• [Task description] Retype the lines of the material below, from the line holding "You are a computer-use agent. Screen" through the line holding "Action: (515, 109)", inclusive.

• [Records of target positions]
......

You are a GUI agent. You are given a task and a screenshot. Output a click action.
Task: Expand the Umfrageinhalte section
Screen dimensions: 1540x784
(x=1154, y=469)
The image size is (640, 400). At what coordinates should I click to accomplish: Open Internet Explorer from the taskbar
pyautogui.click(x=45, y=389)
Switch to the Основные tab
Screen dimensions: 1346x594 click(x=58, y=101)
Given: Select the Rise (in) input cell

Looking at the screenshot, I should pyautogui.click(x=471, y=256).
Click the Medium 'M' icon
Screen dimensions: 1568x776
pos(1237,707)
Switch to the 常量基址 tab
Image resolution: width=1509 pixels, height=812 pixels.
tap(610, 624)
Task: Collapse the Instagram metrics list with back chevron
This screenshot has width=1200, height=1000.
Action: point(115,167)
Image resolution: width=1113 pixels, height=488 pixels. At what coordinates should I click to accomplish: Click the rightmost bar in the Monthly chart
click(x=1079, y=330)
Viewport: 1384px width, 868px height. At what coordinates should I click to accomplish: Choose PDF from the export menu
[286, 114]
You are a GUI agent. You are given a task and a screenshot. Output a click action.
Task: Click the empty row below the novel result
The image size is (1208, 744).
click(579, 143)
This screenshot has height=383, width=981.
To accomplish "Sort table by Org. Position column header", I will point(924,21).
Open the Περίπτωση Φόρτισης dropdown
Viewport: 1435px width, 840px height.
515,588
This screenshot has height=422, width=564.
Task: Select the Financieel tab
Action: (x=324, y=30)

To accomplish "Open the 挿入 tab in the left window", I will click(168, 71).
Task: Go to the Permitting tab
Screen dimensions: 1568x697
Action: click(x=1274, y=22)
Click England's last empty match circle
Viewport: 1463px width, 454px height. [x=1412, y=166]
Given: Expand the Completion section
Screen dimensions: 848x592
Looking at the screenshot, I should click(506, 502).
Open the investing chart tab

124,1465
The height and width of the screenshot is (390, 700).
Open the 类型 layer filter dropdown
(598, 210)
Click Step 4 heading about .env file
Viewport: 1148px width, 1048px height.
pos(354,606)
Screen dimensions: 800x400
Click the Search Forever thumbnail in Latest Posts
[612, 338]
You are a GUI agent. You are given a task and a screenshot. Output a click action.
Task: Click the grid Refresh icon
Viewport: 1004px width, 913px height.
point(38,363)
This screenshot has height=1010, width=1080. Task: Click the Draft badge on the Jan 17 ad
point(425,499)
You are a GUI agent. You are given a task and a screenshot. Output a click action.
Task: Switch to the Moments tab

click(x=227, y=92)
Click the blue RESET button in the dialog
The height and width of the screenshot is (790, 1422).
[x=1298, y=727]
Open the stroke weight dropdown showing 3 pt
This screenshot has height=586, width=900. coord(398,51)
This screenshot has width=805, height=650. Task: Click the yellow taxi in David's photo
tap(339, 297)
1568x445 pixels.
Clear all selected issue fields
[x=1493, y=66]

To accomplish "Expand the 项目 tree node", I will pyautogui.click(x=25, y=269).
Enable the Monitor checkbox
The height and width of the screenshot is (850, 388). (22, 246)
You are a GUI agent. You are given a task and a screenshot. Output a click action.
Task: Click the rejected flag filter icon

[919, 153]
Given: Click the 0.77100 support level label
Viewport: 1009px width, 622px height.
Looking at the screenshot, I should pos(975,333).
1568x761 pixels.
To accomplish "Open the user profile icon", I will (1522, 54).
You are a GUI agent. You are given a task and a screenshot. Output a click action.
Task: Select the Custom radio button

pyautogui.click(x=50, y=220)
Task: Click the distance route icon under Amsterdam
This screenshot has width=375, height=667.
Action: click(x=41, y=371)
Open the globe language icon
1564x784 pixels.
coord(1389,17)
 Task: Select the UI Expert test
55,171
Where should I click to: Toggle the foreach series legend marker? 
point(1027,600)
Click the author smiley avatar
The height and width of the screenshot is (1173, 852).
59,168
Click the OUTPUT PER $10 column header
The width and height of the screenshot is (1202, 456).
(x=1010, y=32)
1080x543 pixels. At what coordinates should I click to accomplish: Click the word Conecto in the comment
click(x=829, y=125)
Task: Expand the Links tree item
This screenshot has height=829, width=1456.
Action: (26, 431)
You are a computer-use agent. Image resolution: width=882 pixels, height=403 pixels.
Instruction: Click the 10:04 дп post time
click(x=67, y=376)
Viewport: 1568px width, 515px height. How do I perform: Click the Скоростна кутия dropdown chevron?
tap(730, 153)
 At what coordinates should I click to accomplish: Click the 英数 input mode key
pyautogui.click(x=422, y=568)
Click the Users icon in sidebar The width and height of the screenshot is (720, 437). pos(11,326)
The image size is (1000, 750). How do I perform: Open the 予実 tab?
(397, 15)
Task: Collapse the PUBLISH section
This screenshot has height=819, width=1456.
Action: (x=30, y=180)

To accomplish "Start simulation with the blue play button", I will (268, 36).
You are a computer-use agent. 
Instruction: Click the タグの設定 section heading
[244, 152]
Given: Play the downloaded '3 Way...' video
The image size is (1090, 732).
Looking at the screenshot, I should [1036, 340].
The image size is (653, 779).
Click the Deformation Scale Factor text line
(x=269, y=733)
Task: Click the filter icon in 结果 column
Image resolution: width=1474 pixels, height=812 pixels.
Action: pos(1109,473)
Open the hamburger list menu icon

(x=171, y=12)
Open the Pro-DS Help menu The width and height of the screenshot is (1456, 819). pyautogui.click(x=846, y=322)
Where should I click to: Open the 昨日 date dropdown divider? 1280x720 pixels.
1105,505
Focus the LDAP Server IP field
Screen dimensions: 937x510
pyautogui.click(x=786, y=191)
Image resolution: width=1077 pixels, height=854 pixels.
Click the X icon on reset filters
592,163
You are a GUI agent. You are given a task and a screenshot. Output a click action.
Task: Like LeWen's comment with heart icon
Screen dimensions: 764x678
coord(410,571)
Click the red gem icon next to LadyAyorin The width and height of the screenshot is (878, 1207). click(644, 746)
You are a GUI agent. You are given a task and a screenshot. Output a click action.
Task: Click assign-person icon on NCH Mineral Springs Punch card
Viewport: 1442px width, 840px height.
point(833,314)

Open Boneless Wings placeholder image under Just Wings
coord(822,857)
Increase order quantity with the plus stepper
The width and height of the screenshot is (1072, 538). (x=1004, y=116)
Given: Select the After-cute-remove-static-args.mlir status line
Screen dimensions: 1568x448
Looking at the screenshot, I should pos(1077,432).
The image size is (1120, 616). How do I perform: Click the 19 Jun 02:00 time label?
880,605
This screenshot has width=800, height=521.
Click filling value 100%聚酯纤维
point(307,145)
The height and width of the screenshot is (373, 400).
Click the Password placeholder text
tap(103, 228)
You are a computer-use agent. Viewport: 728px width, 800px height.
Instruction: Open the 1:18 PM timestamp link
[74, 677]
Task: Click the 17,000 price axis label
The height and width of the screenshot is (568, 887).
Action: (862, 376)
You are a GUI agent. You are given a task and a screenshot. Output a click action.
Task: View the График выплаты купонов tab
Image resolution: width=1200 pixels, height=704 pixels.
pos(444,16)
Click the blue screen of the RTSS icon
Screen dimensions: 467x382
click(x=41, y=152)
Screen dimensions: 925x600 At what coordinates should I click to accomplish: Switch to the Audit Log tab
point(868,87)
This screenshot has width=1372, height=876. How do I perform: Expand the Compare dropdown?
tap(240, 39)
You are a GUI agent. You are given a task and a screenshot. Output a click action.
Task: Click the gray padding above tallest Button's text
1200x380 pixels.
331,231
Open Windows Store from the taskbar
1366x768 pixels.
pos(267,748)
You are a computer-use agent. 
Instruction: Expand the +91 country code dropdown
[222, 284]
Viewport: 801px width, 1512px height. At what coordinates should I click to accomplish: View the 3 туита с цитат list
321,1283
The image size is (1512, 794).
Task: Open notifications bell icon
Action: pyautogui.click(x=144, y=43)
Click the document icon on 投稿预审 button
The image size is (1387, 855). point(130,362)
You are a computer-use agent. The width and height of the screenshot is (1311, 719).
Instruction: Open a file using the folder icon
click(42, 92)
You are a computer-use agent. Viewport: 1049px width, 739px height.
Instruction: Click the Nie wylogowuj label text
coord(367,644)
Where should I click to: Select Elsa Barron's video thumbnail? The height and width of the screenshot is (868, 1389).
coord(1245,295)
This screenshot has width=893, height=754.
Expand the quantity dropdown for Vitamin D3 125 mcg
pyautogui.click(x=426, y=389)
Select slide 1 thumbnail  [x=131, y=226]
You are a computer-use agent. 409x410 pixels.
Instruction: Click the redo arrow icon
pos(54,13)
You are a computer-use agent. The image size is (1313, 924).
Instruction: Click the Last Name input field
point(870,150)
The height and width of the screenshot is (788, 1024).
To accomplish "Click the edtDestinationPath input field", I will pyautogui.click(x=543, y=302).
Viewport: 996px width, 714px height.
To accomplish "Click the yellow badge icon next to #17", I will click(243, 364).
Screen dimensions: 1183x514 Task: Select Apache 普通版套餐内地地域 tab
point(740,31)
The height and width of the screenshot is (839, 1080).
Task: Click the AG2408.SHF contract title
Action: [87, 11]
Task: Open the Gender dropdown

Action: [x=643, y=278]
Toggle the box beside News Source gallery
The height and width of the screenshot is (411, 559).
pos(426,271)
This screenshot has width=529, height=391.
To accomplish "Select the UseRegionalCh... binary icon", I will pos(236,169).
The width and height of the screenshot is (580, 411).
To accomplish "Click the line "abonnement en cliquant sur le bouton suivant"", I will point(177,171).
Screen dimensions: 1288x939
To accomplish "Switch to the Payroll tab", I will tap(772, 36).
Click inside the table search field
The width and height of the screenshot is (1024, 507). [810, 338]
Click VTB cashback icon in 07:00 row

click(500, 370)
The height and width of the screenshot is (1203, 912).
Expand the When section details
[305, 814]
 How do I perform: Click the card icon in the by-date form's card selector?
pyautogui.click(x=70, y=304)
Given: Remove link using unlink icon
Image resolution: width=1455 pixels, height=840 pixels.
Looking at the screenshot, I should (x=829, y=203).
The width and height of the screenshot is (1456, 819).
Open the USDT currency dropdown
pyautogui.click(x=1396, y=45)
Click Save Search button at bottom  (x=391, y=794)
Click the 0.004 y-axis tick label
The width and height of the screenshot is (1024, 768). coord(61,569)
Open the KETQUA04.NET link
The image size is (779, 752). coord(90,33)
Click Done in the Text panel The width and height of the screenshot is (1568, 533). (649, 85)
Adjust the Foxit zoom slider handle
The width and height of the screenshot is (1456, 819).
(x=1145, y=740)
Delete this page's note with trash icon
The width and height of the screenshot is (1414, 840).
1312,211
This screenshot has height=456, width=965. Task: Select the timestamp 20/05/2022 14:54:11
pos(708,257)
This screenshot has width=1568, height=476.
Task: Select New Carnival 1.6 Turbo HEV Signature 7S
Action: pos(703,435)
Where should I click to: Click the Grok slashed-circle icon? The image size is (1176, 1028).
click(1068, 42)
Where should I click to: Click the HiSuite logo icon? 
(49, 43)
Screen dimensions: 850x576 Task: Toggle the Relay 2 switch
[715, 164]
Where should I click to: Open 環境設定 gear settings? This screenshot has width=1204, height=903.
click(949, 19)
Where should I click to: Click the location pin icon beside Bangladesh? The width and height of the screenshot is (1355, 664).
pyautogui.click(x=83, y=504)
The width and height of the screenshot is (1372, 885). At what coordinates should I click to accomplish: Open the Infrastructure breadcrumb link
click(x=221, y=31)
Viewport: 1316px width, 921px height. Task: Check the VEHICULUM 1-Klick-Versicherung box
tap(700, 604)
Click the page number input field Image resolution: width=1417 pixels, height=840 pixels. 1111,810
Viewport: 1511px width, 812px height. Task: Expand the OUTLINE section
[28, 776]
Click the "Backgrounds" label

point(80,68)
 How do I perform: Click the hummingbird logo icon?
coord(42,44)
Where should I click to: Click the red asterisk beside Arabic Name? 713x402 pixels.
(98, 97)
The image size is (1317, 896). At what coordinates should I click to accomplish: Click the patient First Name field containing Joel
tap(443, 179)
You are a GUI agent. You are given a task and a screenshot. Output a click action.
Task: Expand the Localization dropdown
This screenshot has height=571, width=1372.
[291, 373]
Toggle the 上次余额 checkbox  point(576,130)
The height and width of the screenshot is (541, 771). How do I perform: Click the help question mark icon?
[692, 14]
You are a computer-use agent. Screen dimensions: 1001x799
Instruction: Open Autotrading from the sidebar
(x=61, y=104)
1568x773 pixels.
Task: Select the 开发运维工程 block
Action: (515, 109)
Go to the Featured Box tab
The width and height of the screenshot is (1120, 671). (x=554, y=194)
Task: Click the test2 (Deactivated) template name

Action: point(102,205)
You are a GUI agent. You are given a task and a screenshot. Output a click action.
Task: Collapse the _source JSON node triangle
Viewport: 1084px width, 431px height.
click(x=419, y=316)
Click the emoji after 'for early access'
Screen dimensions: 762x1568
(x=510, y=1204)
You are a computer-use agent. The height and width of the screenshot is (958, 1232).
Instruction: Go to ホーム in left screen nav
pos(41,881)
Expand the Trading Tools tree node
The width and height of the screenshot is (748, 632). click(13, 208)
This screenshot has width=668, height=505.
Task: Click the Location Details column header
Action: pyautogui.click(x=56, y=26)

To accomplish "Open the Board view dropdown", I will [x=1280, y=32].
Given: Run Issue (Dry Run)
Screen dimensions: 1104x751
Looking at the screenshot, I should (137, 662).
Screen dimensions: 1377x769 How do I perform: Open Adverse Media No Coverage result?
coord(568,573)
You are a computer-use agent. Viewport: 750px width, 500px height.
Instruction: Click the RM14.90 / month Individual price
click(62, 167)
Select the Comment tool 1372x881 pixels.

......

• [Correct answer]
You are a computer-use agent. Screen dimensions: 1001x799
Instruction: Open Autotrading from the sidebar
(x=61, y=104)
1568x773 pixels.
Task: Select the 开发运维工程 block
Action: (515, 109)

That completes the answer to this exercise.